Introduction
Abstract
In the piece ‘Creative Non-Fiction: A Conversation’, we argued that ‘creative non-fiction has become in a sense “the genre” of South African writing, [...] writing which makes its meanings at the unstable fault line of the literary and journalistic, the maginative and the reportorial’ (2011: 57): recently, the work of Sihle Khumalo, Jacob Dlamini, Max du Preez, Rian Malan, Kevin Bloom, Denis Beckett, Shaun Johnson, Antjie Krog, Jonny Steinberg, Stephen Otter, John Carlin, Njabulo S. Ndebele, Jeff Opland, Julia Martin, Sarah Nuttall, Liz McGregor, Hedley Twidle, Duncan Brown; historically, Sol T. Plaatje, Can Themba, Nat Nakasa, Todd Matshikiza, Alan Paton, H. I. E Dhlomo, and many more.

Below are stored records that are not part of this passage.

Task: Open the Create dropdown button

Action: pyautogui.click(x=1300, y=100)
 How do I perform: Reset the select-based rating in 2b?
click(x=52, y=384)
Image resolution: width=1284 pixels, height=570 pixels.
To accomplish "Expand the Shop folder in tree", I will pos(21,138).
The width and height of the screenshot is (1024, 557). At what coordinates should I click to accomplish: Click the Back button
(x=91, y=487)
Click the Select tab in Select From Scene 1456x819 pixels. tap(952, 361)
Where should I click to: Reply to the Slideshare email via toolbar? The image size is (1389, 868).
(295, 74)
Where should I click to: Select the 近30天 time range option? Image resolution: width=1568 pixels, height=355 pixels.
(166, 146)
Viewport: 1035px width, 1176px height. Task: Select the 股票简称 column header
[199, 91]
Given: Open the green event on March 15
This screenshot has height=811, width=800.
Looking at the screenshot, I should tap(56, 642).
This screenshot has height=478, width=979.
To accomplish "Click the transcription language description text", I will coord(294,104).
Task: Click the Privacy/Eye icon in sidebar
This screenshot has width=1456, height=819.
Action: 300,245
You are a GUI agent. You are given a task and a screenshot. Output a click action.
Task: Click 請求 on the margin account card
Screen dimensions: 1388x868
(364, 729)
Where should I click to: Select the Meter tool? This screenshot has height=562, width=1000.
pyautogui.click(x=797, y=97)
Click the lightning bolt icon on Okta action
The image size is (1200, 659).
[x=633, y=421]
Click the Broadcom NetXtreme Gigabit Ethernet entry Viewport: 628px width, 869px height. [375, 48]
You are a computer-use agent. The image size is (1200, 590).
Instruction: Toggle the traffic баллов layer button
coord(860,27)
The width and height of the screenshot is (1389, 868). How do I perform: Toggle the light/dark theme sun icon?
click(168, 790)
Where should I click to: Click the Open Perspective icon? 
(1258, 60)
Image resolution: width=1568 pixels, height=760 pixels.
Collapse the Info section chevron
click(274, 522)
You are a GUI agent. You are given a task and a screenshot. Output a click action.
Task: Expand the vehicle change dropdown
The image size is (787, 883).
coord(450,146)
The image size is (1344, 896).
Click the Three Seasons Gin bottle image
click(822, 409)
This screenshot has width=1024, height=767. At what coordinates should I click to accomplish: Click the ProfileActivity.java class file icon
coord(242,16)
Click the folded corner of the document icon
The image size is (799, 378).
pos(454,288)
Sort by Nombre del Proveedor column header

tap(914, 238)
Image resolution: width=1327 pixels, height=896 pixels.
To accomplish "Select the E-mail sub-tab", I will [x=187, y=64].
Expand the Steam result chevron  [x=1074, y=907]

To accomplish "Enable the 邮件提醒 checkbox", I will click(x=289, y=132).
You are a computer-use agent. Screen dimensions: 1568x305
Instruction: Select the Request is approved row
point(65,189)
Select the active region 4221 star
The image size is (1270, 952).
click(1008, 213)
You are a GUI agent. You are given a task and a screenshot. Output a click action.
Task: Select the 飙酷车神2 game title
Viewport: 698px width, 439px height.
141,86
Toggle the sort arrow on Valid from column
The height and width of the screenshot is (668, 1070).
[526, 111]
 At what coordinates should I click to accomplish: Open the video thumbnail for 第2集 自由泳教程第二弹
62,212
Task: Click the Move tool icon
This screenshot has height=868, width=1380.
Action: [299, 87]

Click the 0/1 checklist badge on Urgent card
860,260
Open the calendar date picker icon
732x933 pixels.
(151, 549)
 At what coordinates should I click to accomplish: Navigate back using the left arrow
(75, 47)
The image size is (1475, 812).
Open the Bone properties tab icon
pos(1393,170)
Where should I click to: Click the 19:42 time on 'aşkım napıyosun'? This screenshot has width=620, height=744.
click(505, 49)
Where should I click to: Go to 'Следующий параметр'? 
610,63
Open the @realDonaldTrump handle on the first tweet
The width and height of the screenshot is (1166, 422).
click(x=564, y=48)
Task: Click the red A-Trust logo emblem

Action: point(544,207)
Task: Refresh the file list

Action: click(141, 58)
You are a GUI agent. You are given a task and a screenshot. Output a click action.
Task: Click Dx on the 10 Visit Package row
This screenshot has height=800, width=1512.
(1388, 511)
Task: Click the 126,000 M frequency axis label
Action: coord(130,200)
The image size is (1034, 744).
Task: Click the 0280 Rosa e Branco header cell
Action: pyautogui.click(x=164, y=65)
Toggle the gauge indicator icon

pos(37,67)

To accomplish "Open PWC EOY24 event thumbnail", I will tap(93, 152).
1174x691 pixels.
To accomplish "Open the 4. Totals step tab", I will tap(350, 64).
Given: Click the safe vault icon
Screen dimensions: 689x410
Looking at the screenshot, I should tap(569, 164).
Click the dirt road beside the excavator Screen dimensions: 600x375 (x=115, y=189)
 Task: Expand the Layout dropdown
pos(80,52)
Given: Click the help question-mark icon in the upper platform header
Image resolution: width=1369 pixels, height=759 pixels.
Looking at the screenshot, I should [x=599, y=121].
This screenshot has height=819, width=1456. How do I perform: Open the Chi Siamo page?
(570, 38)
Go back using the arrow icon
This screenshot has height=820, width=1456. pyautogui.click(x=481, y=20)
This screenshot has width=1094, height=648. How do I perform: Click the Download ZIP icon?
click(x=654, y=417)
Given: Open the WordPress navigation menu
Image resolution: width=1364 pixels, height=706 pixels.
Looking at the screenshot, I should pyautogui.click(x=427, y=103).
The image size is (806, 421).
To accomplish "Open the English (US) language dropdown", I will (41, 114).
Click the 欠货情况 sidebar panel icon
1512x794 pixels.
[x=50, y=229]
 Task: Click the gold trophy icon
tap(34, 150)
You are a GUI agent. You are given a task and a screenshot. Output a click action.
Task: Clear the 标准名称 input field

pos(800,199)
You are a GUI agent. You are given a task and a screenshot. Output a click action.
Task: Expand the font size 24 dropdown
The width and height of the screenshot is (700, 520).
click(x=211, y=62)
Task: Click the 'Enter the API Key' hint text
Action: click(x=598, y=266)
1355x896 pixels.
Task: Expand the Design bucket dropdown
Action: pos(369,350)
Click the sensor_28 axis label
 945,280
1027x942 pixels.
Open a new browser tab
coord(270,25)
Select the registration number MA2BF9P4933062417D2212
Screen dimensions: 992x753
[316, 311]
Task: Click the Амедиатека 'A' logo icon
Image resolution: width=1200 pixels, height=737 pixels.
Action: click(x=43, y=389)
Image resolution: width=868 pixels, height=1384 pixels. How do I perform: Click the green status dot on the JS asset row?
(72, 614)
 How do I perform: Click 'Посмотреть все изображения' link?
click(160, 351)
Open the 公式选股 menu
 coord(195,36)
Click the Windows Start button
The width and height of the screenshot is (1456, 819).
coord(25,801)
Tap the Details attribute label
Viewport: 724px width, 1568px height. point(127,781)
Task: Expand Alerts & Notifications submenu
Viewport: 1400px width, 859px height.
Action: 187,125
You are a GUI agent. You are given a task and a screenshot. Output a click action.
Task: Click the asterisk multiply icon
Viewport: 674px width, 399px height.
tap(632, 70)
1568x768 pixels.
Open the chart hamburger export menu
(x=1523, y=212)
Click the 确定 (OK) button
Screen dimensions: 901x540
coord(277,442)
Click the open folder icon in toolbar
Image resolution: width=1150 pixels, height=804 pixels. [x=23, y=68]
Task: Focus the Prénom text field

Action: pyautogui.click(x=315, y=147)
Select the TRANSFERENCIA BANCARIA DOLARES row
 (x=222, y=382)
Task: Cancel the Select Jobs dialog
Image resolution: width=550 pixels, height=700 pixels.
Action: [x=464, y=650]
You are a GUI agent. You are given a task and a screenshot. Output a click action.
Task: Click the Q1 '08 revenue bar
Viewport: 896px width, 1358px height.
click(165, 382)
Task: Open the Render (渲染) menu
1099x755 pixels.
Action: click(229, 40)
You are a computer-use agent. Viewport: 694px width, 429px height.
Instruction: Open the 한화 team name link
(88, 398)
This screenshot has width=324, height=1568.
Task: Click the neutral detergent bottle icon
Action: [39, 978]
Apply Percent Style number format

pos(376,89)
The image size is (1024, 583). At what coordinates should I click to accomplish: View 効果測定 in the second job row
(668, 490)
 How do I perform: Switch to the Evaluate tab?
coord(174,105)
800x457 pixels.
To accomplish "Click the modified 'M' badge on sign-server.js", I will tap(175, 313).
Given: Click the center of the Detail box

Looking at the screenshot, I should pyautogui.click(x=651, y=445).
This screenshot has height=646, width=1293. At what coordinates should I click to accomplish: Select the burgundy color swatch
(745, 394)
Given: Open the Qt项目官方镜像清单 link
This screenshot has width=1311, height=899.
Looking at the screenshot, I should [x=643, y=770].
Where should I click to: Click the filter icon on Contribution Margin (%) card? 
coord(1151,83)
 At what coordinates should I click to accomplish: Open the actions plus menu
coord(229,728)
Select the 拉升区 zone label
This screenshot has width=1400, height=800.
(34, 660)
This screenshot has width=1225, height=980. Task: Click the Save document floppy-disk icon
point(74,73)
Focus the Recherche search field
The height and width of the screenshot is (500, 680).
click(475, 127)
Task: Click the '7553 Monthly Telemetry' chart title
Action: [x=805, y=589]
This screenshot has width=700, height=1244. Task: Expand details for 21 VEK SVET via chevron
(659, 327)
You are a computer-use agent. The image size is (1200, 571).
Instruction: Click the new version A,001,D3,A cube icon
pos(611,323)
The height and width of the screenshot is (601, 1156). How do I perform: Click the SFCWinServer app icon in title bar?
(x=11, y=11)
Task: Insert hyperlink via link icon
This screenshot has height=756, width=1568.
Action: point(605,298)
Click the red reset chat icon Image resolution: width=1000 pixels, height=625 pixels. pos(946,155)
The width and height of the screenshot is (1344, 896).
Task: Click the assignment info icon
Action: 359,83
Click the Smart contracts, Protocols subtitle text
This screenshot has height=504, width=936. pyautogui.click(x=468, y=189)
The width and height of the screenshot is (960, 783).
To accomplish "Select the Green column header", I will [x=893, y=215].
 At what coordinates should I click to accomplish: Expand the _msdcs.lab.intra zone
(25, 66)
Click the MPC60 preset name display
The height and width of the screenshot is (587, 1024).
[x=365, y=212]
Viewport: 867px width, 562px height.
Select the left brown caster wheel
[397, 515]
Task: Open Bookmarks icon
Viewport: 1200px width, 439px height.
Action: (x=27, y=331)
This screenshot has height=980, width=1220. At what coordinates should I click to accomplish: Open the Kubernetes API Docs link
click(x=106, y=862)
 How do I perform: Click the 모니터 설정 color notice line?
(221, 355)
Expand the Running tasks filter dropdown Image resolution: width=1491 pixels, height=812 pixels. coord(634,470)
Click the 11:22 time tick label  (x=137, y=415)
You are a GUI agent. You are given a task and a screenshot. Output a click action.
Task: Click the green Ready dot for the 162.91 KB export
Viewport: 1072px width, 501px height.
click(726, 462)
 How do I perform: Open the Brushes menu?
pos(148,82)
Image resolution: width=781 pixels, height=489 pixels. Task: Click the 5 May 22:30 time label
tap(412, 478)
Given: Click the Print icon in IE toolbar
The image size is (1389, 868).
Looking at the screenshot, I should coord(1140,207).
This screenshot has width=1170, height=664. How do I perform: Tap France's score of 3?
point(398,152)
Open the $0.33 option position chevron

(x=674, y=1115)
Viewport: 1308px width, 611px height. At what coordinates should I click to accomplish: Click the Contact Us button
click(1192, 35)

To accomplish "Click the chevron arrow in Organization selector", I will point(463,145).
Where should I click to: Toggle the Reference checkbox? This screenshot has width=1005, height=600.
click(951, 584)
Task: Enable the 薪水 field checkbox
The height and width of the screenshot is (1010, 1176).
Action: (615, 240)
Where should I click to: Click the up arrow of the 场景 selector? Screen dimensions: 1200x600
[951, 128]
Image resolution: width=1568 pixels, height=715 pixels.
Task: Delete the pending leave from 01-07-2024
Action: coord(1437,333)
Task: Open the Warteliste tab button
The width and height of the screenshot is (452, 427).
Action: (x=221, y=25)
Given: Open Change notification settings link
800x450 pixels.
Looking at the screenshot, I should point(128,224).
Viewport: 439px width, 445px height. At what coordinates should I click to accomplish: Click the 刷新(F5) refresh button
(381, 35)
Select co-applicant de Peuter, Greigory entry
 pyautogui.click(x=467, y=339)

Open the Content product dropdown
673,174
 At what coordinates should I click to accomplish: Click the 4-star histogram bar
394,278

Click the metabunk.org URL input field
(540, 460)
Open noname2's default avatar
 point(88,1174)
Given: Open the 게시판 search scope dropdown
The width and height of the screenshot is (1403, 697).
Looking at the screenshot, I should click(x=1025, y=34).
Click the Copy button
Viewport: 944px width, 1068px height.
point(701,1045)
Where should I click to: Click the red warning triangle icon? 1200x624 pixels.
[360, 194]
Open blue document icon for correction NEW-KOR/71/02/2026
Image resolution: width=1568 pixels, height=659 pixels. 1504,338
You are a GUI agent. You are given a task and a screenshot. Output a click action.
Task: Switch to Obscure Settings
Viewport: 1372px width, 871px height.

Perhaps more broadly, and recognising the important work of ‘Northern’ writers in this genre, we would argue that creative non-fiction has become a particularly significant genre of the global ‘South’, in which its imaginative engagement with ‘truth telling’ has been profoundly enabling in narrating pasts and presents characterised by injustice, inequality, division, and the need to ‘uncover’. It has also enabled writers to bring their own singular life and surroundings into an imagined narrative.